Building on Griswold’s privacy framework, the Court held in Roe v. Wade that the Due Process Clause of the Fourteenth Amendment protects a woman’s decision to end a pregnancy. The ruling created a trimester system: during the first trimester, the decision belonged entirely to the woman and her doctor; in the second, states could regulate the procedure to protect maternal health; in the third, after the fetus reached viability, states could restrict or ban abortion except when the woman’s life or health was at risk.19Justia. Roe v. Wade, 410 U.S. 113 (1973)

For nearly fifty years, Roe served as the constitutional baseline for abortion access in the United States. It was modified but not overruled by Planned Parenthood v. Casey in 1992, which replaced the trimester framework with an “undue burden” test. Both decisions rested on the same substantive due process theory that privacy encompasses deeply personal medical choices.

Dobbs v. Jackson Women’s Health Organization (2022)

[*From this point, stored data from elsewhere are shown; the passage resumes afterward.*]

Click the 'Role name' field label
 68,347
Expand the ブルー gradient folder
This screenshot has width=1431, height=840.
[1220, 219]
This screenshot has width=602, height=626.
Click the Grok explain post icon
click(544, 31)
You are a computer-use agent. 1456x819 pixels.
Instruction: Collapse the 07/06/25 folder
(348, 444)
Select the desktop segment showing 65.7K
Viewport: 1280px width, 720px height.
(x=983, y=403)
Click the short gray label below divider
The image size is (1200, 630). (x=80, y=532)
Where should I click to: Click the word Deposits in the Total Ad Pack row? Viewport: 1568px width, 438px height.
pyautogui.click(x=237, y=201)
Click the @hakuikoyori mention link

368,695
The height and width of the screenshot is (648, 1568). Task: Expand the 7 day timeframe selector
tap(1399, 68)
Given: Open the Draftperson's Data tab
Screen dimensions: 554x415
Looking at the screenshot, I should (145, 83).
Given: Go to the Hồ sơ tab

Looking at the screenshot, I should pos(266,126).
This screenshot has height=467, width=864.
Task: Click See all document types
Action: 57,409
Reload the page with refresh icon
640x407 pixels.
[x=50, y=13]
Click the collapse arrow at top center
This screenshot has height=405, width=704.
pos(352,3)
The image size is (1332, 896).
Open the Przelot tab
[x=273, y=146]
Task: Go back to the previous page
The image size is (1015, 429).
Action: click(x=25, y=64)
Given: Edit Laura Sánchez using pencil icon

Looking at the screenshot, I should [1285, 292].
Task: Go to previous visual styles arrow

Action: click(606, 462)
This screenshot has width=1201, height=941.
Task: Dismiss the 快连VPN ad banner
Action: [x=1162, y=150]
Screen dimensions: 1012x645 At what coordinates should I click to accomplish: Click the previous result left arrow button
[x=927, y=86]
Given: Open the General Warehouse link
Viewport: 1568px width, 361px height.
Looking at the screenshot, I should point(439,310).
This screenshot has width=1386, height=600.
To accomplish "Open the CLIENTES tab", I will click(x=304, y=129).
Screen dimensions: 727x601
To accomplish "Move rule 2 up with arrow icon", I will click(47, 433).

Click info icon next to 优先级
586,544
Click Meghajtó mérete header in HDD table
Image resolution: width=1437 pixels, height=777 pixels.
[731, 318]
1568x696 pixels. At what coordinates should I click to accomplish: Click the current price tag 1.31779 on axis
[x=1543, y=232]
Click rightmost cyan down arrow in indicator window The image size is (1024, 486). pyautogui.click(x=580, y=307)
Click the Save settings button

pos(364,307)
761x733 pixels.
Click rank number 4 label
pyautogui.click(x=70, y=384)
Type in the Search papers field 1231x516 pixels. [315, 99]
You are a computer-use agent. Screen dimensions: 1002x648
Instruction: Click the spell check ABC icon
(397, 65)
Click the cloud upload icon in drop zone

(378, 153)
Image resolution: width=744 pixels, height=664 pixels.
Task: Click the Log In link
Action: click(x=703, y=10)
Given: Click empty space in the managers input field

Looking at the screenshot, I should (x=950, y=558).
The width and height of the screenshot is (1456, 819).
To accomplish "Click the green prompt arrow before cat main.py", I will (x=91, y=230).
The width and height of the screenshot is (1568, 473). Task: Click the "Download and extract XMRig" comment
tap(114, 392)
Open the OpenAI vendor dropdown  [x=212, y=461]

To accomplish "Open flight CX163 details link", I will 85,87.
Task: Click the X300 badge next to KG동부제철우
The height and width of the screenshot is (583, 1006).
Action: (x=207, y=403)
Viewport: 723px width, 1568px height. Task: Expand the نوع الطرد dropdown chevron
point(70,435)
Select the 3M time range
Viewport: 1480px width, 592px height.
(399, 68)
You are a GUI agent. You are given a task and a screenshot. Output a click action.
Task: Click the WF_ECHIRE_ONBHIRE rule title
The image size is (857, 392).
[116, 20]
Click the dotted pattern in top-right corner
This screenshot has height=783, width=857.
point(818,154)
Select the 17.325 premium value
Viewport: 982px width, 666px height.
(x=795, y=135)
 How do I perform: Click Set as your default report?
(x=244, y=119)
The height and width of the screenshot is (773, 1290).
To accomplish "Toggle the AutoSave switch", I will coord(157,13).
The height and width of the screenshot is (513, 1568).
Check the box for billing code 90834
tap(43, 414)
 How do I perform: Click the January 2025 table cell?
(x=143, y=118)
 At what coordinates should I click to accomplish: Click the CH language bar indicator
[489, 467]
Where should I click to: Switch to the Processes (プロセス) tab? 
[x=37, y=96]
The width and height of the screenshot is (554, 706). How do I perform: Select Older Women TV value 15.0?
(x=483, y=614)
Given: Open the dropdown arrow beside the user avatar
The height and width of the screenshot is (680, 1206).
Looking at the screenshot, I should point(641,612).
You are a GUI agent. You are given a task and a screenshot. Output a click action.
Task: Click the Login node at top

In 2022, the Supreme Court overruled both Roe and Casey. The majority in Dobbs held that the Constitution does not confer a right to abortion and that neither the text nor the history and tradition of the Fourteenth Amendment supports one. The Court concluded that Roe had been “egregiously wrong” from the start and returned the authority to regulate abortion entirely to elected legislators at the state level.20Supreme Court of the United States. Dobbs v. Jackson Women’s Health Organization, 597 U.S. 215 (2022)

Dobbs is as much a case about precedent as it is about abortion. It demonstrates that even deeply embedded rulings can be reversed when a later Court concludes the original decision was wrongly reasoned. Within months of the ruling, states split sharply: some enacted near-total bans, while others moved to enshrine abortion protections in their state constitutions.21Congress.gov. Abortion, Dobbs v. Jackson Women’s Health Organization, and Post-Dobbs Doctrine The practical impact of Dobbs is still evolving, but its legal lesson is clear: stare decisis is a strong presumption, not an unbreakable rule.